**Aim of the task**: Revise the records from their start through the line containing "center-line-3: 2050 is", changing "Identify" to "Determine" and leaving everything else unchanged. Return only those lines.

──────────────────────────────

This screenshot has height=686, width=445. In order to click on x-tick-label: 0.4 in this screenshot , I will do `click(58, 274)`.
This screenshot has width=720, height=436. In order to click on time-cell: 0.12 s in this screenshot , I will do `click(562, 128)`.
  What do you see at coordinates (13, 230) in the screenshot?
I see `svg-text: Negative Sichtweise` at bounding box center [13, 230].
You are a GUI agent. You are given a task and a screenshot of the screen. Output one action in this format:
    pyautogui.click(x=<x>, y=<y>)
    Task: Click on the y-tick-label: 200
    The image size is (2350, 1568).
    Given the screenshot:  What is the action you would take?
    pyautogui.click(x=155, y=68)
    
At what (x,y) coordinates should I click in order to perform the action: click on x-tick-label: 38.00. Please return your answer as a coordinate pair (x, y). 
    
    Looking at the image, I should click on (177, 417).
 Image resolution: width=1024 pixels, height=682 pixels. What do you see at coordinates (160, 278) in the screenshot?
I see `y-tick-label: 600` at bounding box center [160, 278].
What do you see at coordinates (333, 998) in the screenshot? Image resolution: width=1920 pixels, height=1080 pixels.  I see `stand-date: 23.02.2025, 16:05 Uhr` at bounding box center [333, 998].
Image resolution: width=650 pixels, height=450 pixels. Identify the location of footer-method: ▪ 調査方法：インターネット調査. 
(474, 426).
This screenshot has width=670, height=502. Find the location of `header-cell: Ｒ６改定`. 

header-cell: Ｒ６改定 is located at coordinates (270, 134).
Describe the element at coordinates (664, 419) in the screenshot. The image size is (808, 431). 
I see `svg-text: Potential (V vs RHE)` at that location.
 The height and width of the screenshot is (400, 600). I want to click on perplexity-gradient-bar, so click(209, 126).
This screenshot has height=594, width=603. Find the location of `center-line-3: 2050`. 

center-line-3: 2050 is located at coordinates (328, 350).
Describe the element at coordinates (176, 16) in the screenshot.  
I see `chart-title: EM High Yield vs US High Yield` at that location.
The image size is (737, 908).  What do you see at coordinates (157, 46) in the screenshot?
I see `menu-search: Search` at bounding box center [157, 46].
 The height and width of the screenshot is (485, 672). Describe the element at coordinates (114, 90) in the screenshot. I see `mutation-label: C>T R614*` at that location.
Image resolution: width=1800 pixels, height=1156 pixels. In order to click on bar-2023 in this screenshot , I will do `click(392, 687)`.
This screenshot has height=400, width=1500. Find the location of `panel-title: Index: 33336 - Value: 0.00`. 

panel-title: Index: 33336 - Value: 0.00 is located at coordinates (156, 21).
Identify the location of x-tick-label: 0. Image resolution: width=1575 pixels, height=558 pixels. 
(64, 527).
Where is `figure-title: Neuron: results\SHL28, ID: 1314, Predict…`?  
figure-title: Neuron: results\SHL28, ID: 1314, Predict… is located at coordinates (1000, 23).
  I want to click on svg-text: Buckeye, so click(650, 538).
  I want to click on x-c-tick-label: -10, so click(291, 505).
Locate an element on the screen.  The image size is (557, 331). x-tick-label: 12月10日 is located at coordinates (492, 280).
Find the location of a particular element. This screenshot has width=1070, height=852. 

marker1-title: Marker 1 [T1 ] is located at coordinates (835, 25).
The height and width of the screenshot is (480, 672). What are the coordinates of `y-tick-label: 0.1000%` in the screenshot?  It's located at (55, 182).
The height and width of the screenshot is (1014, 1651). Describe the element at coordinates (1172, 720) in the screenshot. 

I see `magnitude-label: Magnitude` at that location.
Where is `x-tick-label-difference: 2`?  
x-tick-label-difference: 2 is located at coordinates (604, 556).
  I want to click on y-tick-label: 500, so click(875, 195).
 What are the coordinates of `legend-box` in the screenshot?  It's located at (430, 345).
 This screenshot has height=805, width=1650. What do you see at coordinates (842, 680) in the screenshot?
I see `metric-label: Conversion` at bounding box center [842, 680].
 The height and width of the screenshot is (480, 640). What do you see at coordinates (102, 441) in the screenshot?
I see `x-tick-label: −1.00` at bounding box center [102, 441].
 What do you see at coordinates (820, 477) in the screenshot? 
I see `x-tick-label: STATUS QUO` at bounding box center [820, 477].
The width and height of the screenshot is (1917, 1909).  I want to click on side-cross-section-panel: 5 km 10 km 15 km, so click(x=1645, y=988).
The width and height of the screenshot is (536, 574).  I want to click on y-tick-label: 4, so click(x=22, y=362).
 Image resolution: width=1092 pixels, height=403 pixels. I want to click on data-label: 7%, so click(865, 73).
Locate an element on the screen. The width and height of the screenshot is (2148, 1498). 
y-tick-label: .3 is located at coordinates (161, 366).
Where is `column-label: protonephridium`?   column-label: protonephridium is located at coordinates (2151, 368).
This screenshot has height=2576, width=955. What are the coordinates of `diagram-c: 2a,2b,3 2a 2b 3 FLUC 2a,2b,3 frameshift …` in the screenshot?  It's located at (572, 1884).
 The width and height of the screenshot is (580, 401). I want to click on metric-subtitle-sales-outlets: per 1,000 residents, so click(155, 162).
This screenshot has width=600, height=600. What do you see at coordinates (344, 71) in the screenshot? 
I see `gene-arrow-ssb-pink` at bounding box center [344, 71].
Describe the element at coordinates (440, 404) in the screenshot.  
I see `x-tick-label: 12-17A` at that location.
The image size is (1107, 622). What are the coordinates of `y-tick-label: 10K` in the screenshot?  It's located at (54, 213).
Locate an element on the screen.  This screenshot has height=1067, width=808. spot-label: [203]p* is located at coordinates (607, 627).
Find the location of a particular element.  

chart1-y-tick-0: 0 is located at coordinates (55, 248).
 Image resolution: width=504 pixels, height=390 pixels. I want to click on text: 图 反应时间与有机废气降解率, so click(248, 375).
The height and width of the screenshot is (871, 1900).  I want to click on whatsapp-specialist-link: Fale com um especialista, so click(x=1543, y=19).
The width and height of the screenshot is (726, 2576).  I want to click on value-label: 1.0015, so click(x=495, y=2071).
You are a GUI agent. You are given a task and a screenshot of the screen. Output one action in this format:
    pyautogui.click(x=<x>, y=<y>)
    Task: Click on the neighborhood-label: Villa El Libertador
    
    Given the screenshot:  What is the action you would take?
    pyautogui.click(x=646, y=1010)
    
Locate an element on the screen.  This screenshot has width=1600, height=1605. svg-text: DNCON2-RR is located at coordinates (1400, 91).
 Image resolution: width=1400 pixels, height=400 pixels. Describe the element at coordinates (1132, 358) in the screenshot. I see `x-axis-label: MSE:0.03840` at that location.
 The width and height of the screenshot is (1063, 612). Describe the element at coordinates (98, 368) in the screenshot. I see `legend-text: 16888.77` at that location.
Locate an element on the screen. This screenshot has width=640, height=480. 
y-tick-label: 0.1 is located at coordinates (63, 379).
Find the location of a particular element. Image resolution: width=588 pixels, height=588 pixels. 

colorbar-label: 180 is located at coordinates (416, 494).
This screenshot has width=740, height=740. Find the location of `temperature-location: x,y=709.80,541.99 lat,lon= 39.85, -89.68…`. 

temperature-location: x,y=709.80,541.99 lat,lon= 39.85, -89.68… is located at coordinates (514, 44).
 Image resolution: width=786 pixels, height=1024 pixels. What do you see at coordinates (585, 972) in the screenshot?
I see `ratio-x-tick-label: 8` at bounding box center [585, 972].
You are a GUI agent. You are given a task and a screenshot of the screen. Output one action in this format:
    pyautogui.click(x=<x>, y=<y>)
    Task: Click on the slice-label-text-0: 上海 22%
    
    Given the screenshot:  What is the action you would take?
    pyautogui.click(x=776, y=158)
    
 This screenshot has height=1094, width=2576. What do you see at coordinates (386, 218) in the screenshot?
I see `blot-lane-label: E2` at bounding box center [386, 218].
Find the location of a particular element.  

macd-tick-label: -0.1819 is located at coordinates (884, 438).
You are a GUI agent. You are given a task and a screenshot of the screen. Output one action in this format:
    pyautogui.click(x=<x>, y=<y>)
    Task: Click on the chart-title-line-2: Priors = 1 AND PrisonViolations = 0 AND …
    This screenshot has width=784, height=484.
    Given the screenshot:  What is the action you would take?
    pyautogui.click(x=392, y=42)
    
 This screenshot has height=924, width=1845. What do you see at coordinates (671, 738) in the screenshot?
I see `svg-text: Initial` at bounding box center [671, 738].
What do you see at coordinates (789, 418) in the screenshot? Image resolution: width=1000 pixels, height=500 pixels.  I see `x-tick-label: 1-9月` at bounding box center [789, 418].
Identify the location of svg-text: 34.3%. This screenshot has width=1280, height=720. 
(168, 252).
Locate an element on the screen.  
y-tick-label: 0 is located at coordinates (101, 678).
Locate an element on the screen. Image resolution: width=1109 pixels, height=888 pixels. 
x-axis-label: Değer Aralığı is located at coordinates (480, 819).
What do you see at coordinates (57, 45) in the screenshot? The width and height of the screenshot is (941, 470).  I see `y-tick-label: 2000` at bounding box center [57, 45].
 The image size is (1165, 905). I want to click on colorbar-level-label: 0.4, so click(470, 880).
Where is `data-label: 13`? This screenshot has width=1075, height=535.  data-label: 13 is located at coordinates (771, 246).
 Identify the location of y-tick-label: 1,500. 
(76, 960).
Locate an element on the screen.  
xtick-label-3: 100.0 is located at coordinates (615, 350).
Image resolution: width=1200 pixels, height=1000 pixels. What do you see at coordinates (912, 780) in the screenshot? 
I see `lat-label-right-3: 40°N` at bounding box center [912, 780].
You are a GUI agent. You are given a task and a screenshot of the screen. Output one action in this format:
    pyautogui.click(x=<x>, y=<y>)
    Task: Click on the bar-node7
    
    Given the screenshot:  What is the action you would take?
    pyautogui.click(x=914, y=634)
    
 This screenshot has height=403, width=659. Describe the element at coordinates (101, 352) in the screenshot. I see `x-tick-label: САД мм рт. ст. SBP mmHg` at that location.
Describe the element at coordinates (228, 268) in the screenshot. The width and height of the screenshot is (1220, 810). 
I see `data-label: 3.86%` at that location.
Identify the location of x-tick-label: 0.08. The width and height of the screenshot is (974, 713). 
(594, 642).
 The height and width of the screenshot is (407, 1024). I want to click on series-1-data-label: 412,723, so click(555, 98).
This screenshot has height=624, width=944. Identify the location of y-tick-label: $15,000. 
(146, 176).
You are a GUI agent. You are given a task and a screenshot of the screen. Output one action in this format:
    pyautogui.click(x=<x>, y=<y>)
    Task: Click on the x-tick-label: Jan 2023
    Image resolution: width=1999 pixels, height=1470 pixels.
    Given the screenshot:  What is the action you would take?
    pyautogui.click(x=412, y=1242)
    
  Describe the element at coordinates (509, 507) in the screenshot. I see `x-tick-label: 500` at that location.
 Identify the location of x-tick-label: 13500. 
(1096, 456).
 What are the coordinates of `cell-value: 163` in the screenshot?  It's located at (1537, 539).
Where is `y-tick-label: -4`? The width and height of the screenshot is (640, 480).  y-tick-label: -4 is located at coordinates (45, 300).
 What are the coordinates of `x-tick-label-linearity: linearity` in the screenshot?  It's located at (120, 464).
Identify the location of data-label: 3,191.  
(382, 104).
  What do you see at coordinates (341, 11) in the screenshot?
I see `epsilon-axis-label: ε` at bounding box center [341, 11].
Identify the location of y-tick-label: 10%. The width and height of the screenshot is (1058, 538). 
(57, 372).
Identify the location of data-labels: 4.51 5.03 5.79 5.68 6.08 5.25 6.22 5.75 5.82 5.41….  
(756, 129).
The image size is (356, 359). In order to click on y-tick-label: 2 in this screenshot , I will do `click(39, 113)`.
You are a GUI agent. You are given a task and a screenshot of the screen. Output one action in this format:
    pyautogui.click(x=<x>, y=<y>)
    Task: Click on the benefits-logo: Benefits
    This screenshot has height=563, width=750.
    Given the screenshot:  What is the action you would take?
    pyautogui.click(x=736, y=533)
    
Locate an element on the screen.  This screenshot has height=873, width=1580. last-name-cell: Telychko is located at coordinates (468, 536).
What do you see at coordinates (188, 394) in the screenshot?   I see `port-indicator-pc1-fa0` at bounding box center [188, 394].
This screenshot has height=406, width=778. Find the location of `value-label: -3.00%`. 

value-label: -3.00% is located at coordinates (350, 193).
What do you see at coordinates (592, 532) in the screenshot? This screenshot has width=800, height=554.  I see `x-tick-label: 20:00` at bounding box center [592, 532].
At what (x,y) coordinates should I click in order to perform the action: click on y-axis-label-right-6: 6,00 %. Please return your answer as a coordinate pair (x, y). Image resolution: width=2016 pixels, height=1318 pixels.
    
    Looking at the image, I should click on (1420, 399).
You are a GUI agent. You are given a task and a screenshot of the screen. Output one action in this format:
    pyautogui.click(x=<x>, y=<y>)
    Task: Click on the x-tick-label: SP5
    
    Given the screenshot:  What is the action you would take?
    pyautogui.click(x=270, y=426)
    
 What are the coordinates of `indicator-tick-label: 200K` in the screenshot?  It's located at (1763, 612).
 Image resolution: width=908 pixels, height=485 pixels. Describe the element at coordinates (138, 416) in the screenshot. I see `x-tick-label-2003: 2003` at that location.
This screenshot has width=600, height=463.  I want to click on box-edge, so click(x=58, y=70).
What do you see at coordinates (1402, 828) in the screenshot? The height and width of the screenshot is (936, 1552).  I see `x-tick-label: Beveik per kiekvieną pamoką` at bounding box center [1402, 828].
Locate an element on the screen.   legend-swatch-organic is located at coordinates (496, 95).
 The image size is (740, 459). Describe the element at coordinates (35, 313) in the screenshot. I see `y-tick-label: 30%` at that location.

──────────────────────────────

**Result of the task**:
This screenshot has height=686, width=445. In order to click on x-tick-label: 0.4 in this screenshot , I will do `click(58, 274)`.
This screenshot has width=720, height=436. In order to click on time-cell: 0.12 s in this screenshot , I will do `click(562, 128)`.
  What do you see at coordinates (13, 230) in the screenshot?
I see `svg-text: Negative Sichtweise` at bounding box center [13, 230].
You are a GUI agent. You are given a task and a screenshot of the screen. Output one action in this format:
    pyautogui.click(x=<x>, y=<y>)
    Task: Click on the y-tick-label: 200
    The image size is (2350, 1568).
    Given the screenshot:  What is the action you would take?
    pyautogui.click(x=155, y=68)
    
At what (x,y) coordinates should I click in order to perform the action: click on x-tick-label: 38.00. Please return your answer as a coordinate pair (x, y). 
    
    Looking at the image, I should click on (177, 417).
 Image resolution: width=1024 pixels, height=682 pixels. What do you see at coordinates (160, 278) in the screenshot?
I see `y-tick-label: 600` at bounding box center [160, 278].
What do you see at coordinates (333, 998) in the screenshot? Image resolution: width=1920 pixels, height=1080 pixels.  I see `stand-date: 23.02.2025, 16:05 Uhr` at bounding box center [333, 998].
Image resolution: width=650 pixels, height=450 pixels. Determine the location of footer-method: ▪ 調査方法：インターネット調査. 
(474, 426).
This screenshot has width=670, height=502. Find the location of `header-cell: Ｒ６改定`. 

header-cell: Ｒ６改定 is located at coordinates (270, 134).
Describe the element at coordinates (664, 419) in the screenshot. The image size is (808, 431). 
I see `svg-text: Potential (V vs RHE)` at that location.
 The height and width of the screenshot is (400, 600). I want to click on perplexity-gradient-bar, so click(209, 126).
This screenshot has height=594, width=603. Find the location of `center-line-3: 2050`. 

center-line-3: 2050 is located at coordinates (328, 350).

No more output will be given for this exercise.